Kein gutes Omen für den Klimagipfel. Die
Schuldenkrise und die sich verhärtenden Fronten im amerikanischen Vorwahlkampf
haben das Thema Klimawandel von der politischen Agenda verdrängt. Im
südafrikanischen Durban wollten die Staats- und Regierungschefs der Welt
eigentlich über eine Fortschreibung des Kyoto-Protokolls beraten, das Ende
2012 ausläuft. Ein Ausblick auf den Gipfel:
Roland
Detsch
im Gespräch mit Sven Harmeling, Teamleiter
Internationale Klimapolitik bei Germanwatch.
Lobbyorganisation für
ökologische Nachhaltigkeit und Gerechtigkeit.

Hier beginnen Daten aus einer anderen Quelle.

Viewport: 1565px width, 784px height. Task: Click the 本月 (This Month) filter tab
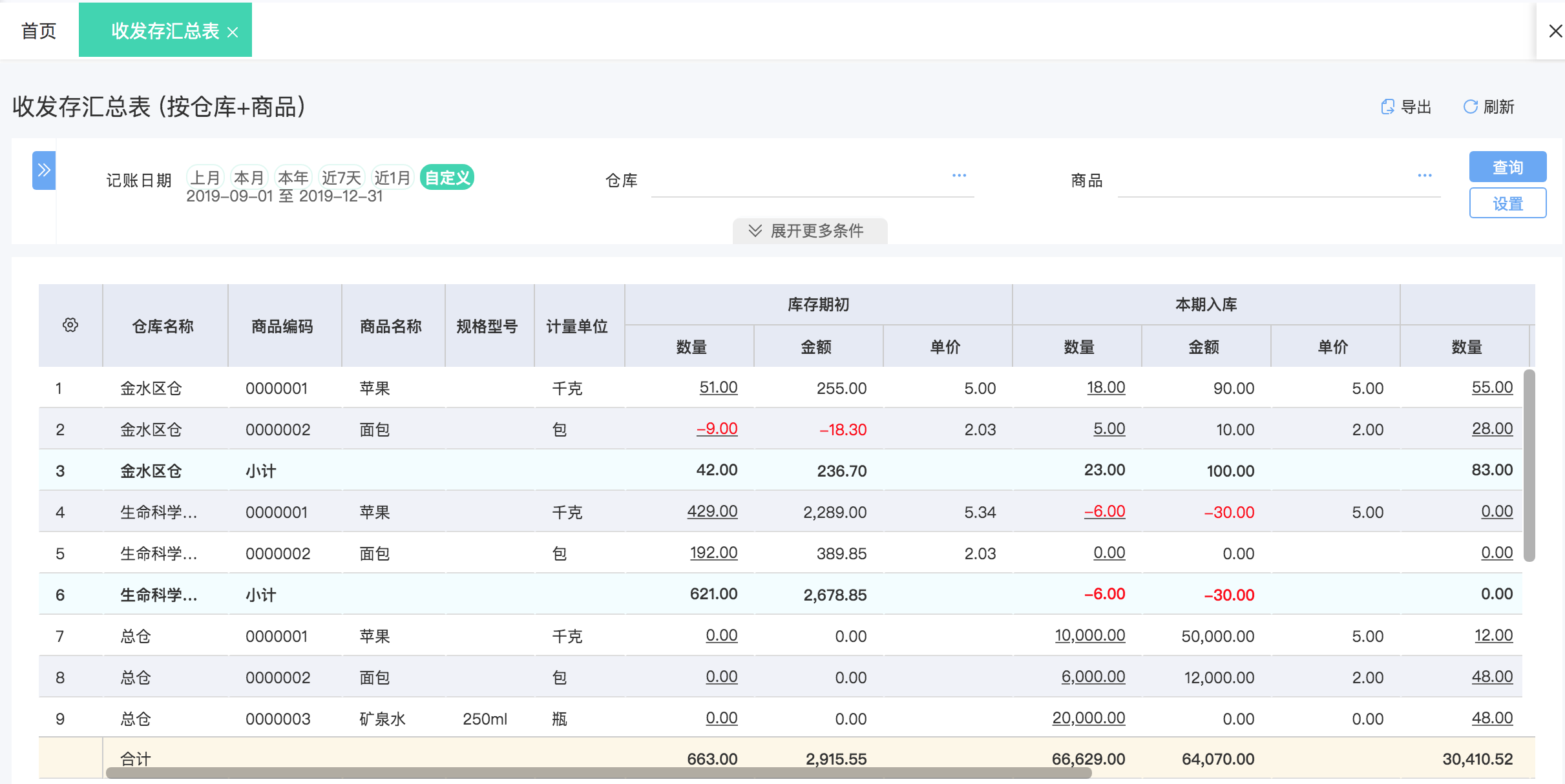click(248, 177)
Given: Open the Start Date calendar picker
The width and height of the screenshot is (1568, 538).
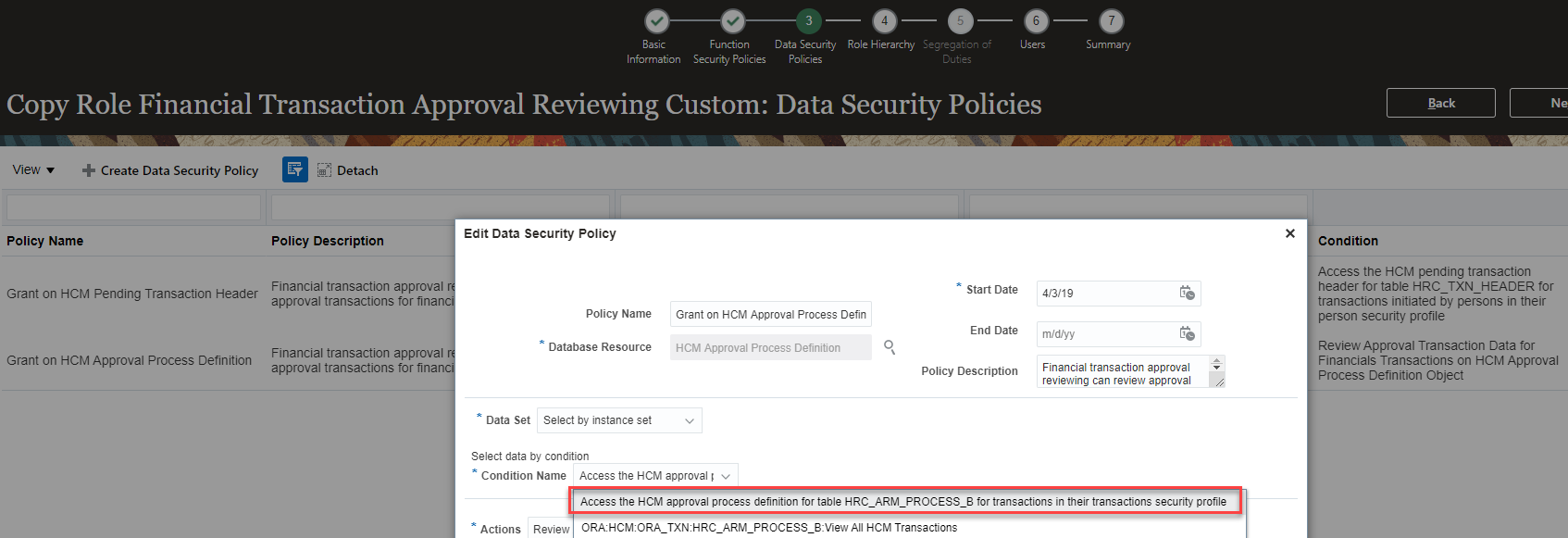Looking at the screenshot, I should tap(1187, 293).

Von Klimaschutz und den Grenzen
des Wachstums ist im Moment keine Rede mehr. Zuletzt standen sie
Anfang Juli bei Beratungen in Berlin auf der Agenda, wo Angela
Merkel als „Klimakanzlerin“ auftrat und ein Nachfolgeabkommen zum
Kyoto-Protokoll forderte. Umweltminister Röttgen schien dagegen
schon vorzubauen und meldete Zweifel an einem großen Durchbruch in
Durban an. Welchen Platz nimmt aktuell der Klimagipfel auf den
Tagesordnungen der Regierungen ein, und um welche Ziele wird es
gehen?
Es ist schon offensichtlich, dass im Moment
die kurzfristige Krise – nämlich die Finanz- und Schuldenkrise –
einen großen Teil der politischen Aufmerksamkeit auf sich zieht.

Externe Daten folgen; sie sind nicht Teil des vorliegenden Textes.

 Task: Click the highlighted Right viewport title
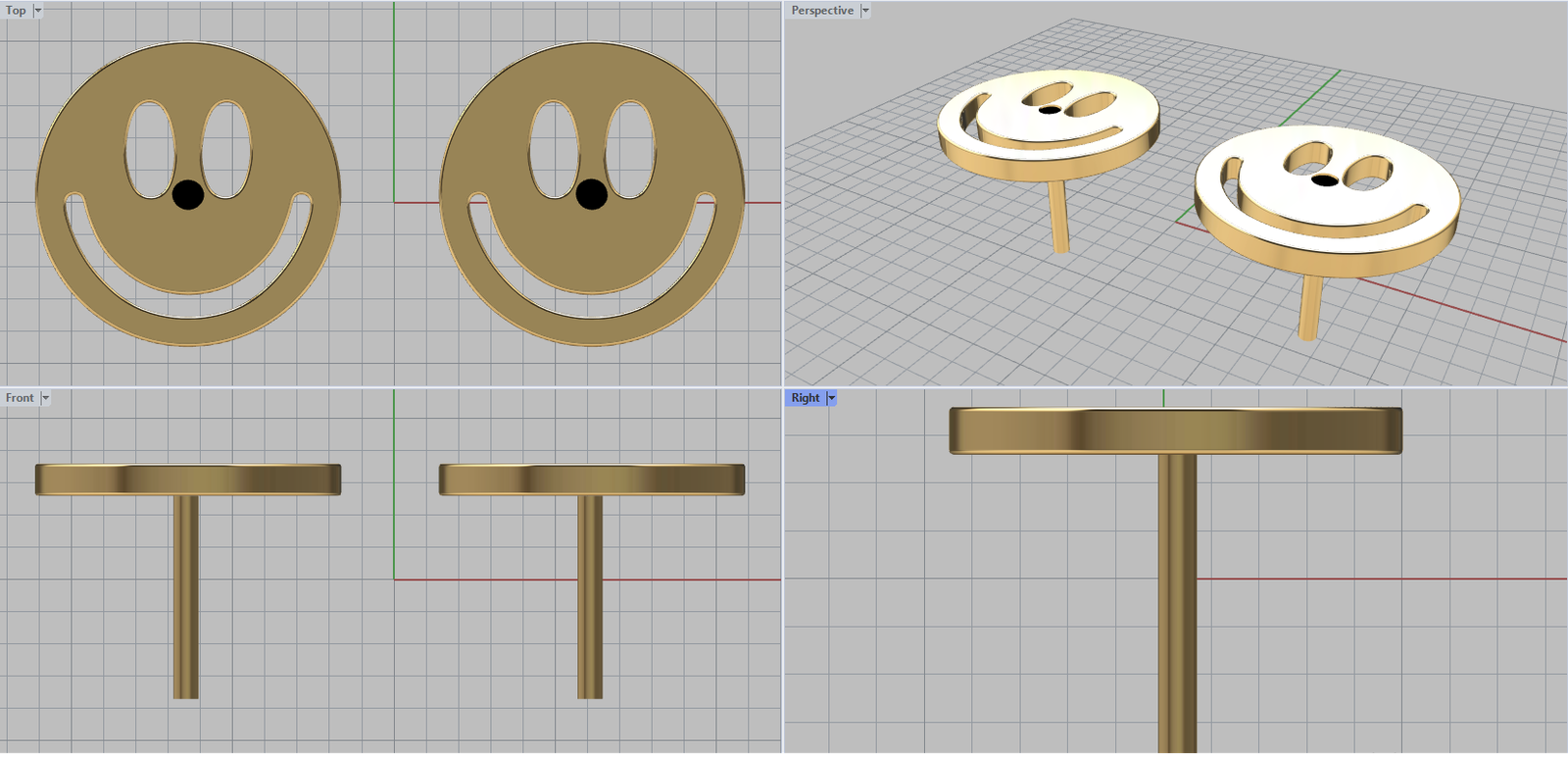click(805, 398)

Dies darf natürlich nicht dazu führen, dass wir alle sehenden Auges
weiter in die Klima- und Energiekrise rennen. Allerdings dürfen wir
nicht vergessen, dass in Deutschland trotz Finanzkrise nun ernsthaft
und unumkehrbar die Energiewende eingeleitet wurde, an deren
Gelingen Politik, Wirtschaft und Gesellschaft aktiv mitarbeiten
müssen, damit sie nicht als gescheitertes Experiment in die
Geschichte eingeht. Dies wäre für den internationalen Klimaschutz
fatal.
In Durban geht es zum einen um die
Konkretisierung von Beschlüssen des letztjährigen Klimagipfels in
Cancún, so zum Beispiel um den Green Climate Fund oder um andere
Institutionen in den Bereichen Anpassung an die Klimafolgen und
Technologie. Doch die größere Baustelle ist, das Klimaregime auf
eine breitere Basis zu stellen, die den heutigen Gegebenheiten
besser Rechnung trägt. Eine zweite Verpflichtungsperiode für Kyoto –
hier spielt die EU eine Schlüsselrolle – ist ein zentrales Element,
würde aber nur bei gleichzeitigen Verbesserungen des Protokolls und
umfangreicherer Verpflichtungen der USA und Schwellenländer einen
wirklichen Klima-Effekt haben. Gleichzeitig muss die Grundlage für
höhere Klimaschutzambition gelegt werden, denn das Zeitfenster dafür
wird immer kleiner.
In Berlin wurde es ja schon als Erfolg
gewertet, dass der Umweltsünder Eins, USA, überhaupt hochrangig
vertreten war. Inzwischen ist dort der Vorwahlkampf entbrannt und
saubere Energie ein „schmutziges Wort geworden", wie man hört. Nur
keine zusätzlichen Bürden für die Wirtschaft in Zeiten der drohenden
Rezession lautet dort das Motto. Angesichts von Umfragen, wonach
über die Hälfte der Amerikaner die Erderwärmung bezweifelt und sogar
Präsidentschaftskandidaten die Klimaveränderung leugnen, sieht die
EU-Klimakommissarin Connie Heidegard für Durban schwarz. Zurecht?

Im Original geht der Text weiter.